*Given passage*
--------------------

III.    According to PwC, the medical technology industry of India is expected to grow from US$

2.7 billion in 2008 to US$ 14 billion by 2020.

IV.    Leveraging cutting edge technology, digital bio-surveillance projects are being initiated to

generate data on the prevalence of various diseases and to create actionable databases on healthcare needs in rural India by several private players like, Narayana Hrudayalaya and the Mazumdar Shaw Cancer Centre.

V.     Major healthcare players of India like, Manipal Group, Max Healthcare and Apollo are now

reportedly venturing into new segments such as primary care and medical diagnostics.

Job creation 
in healthcare sector:

The trend of new job creation in the healthcare sector of India is also quite encouraging, as supported by the following details:

  • The Healthcare sectors in India recorded a maximum post recession recruitment to a total employee base of 33,66,000 with a new job creation of 2,95,000, according to ‘Ma Foi Employment Trends Survey 2010’.
  • Despite slowdown in other industries, in the healthcare sector the new job creation continues at a faster pace.
  • With many new hospital beds added and increasing access to primary, secondary and tertiary / specialty healthcare, among others, the ascending trend in job creation is expected to continue in the healthcare sector of India in the years ahead.

Pharmaceutical Industry:

McKinsey & Company in its report titled, “India Pharma 2020: Propelling access and acceptance realizing true potential” estimated that the Indian Pharmaceutical Market (IPM) will grow to US$ 55 billion by 2020 and the market has the potential to record a turnover of US$ 70 billion with a CAGR of 17 per cent.

Currently India:

  • Ranks 4th in the world in terms of pharmaceutical sales volume.
  • Caters to around a quarter of the global requirements for generic drugs.
  • Meets around 70 per cent of the domestic demand for Active Pharmaceutical Ingredients (API).
  • Has the largest number of US FDA approved plant outside USA
  • Files highest number of ANDAs and DMFs
  • One of most preferred global destinations for contract research and manufacturing services (CRAMS)

Conclusion:

Despite all these, the healthcare Industry of India is still confronted with many challenges while striking a right balance between public health interest and expectations for a high margin ‘free market’ business policies by a large section of players in the healthcare sector of India, across its sub-sectors, both global and local, quite unlike many other emerging sectors, like telecom and IT.

Moreover, pharmaceuticals come under the ‘Essential Commodities Act’ of the country, where government administered pricing is common.

--------------------

In the passage on India's healthcare sector above, rewrite the part that opens with "IV.    Leveraging cutting" and closes with "Trends Survey 2010’.", updating it so that "cutting edge" becomes "advanced".

--------------------

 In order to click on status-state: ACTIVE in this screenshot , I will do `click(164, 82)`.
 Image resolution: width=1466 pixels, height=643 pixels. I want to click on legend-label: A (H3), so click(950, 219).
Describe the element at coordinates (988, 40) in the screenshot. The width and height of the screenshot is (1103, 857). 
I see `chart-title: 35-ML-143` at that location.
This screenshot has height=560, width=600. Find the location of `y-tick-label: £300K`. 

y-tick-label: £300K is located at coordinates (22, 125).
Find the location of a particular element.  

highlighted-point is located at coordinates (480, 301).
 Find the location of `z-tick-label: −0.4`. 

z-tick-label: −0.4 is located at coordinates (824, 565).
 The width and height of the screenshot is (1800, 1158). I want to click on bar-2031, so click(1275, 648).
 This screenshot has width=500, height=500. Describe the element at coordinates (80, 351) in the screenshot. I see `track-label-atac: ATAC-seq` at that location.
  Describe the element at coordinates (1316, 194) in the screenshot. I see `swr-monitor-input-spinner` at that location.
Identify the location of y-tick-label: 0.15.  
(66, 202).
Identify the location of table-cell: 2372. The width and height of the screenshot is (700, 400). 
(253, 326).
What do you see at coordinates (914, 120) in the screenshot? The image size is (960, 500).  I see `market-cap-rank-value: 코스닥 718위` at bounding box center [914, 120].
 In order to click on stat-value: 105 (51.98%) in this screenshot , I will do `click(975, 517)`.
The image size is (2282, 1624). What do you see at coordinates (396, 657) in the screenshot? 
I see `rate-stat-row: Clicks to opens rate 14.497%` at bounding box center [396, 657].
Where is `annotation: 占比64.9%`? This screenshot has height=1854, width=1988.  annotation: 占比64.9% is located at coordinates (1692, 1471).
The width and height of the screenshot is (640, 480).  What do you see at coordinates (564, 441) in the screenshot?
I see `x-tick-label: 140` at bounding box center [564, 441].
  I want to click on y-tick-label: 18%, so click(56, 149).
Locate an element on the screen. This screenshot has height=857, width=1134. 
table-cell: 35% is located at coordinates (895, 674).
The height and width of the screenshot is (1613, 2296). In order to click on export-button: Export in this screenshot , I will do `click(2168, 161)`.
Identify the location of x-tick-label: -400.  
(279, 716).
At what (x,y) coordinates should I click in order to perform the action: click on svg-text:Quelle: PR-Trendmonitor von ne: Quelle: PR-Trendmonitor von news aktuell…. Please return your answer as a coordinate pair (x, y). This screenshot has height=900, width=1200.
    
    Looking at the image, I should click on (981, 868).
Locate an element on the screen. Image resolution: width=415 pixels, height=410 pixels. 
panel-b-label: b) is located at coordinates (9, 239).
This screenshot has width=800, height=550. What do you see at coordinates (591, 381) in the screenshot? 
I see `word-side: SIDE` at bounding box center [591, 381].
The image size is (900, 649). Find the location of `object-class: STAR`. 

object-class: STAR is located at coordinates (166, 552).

--------------------

*Response area*
IV.    Leveraging advanced technology, digital bio-surveillance projects are being initiated to

generate data on the prevalence of various diseases and to create actionable databases on healthcare needs in rural India by several private players like, Narayana Hrudayalaya and the Mazumdar Shaw Cancer Centre.

V.     Major healthcare players of India like, Manipal Group, Max Healthcare and Apollo are now

reportedly venturing into new segments such as primary care and medical diagnostics.

Job creation 
in healthcare sector:

The trend of new job creation in the healthcare sector of India is also quite encouraging, as supported by the following details:

  • The Healthcare sectors in India recorded a maximum post recession recruitment to a total employee base of 33,66,000 with a new job creation of 2,95,000, according to ‘Ma Foi Employment Trends Survey 2010’.